**WHAT TO WORK ON**
The data below needs to be returned exactly, line for line.
** INPUT MATERIAL follows **
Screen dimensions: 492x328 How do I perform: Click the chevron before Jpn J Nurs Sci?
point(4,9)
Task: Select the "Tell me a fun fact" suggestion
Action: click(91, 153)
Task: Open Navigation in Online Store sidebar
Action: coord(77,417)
** End of INPUT MATERIAL **
**SOLUTION**
Screen dimensions: 492x328 How do I perform: Click the chevron before Jpn J Nurs Sci?
point(4,9)
Task: Select the "Tell me a fun fact" suggestion
Action: click(91, 153)
Task: Open Navigation in Online Store sidebar
Action: coord(77,417)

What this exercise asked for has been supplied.